■ DOCUMENT EXCERPT:
+++

Yours in the Dharma:  Essays from a Buddhist perspective by Sandy Garson

This blog, Yours in the Dharma by Sandy Garson, is an effort to navigate life between the fast track and the breakdown lane, on the Buddhist path. It tries to use a heritage of precious, ancient teachings to steer clear of today's pain and confusion to clear the path to what's truly happening.

Saturday, June 14, 2008

THE I'S HAVE IT


Way back in the 20th Century around America’s Bicentennial, I was asked to serve on the Commission for the Future of Maine. I was thirty years old, and when I showed up for the initial meeting, what hit me right off the bat was being the panel’s youngest member by more than twenty years, with the lone exception of a lapsed nun who was maybe five years older than me. She though had never been outside the state while I had already been on three other continents. 


Experience had delivered a crystal ball that made me a lonely, loud dissenter, seeing a future unlike anybody else’s. Consequently, over the course of meetings, with mounting horror, I watched myself turn into an enfant terrible. The elders, for instance, stubbornly focused on a widened turnpike while I, whose college buddy had just earned the first PhD in Operations Research and was working for the EU to develop pedestrian districts, tried to bring up bullet trains and auto-free zones. Mentally, the gray hairs couldn’t, as we said in Maine, get there from here although, ironically, the new world of jets and franchises had already left their perspective in the dust. The entrenched clung to the belief life would keep on keeping on in their established way, as though change would politely stop for them like a car at a crosswalk.


My age made me the likeliest panel member to be active in the year 2000, so at the end, I was sad but not surprised the final report of the commission was scrapped the day it was issued, a pathetic waste that made me wonder if Maine had a future. As it turns out, in 2007 it was the only state in the union sliding downward by every economic measure.


The endless Presidential election has brought back that painful experience with “the vision thing.” As Frank Rich said in last Sunday’s Times, what’s going on in America is a tug of war—he called it “an epic showdown”-- between those holding on for dear life to the world as they knew it back when, and those heralding now because the future is already their Skype habit. It's like watching a re-run of me and the Maine Future Commission skirmishing to claim reality.


The Buddha had a handle on this, way ahead of talk TV, because politics is the mind's behavior exposed. Candidates and voters, like those future commissioners, have freeze-framed time into their own personal snapshot of what life was like when they were staking their claim. They have, as it were, made up their minds. Familiarity breeds such content, the input when growing becomes the hardware reality runs on, so we're stuck on “our” music, “our” movie star idols, “our” brands, habits and manners, even our looks (notice how the obituary photos of folks who die at 90 show them at, say, 35), making our past our perpetual now. Trust me, I am no exception.

+++

■ WHAT YOU NEED TO DO:
According to the blog essay, why did the Buddha have a handle on the tug of war playing out in the Presidential election? Explain in one to three sentences.

+++

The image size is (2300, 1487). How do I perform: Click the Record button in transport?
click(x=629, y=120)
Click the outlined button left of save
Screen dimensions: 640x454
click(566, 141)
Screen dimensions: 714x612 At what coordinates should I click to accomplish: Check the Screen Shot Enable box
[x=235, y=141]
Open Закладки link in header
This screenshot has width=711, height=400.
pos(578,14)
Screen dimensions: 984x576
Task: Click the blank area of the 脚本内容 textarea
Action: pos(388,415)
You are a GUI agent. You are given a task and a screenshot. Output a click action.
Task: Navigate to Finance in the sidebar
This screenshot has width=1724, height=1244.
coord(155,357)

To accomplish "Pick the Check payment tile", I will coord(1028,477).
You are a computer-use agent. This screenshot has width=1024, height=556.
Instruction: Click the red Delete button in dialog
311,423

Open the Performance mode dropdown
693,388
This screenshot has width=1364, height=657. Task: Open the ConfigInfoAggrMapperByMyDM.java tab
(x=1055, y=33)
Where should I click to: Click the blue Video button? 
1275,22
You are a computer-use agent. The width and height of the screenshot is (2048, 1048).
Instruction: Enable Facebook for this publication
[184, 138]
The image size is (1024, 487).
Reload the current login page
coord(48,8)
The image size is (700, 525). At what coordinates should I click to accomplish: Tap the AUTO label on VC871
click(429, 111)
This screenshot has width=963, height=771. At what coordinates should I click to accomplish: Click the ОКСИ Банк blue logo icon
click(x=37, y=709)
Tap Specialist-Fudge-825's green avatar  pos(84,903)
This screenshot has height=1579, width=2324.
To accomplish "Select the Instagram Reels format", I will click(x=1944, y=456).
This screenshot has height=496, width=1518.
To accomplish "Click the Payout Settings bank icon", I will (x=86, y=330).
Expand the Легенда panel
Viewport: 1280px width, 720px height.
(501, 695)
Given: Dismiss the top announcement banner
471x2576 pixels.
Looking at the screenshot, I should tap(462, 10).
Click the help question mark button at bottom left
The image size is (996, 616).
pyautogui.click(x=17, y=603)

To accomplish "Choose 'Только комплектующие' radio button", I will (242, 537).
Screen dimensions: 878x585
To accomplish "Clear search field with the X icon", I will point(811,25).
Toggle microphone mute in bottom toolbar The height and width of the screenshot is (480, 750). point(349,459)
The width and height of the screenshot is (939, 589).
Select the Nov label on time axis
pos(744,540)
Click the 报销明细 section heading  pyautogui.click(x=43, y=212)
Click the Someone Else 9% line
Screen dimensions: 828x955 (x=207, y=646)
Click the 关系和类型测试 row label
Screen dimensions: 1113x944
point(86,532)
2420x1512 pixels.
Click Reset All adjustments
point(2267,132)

+++

■ REPLY TO THE EXERCISE:
The Buddha had a handle on it because politics is the mind's behavior exposed. Candidates and voters, like the future commissioners, have freeze-framed time into a personal snapshot of what life was like when they were staking their claim, making their past their perpetual now.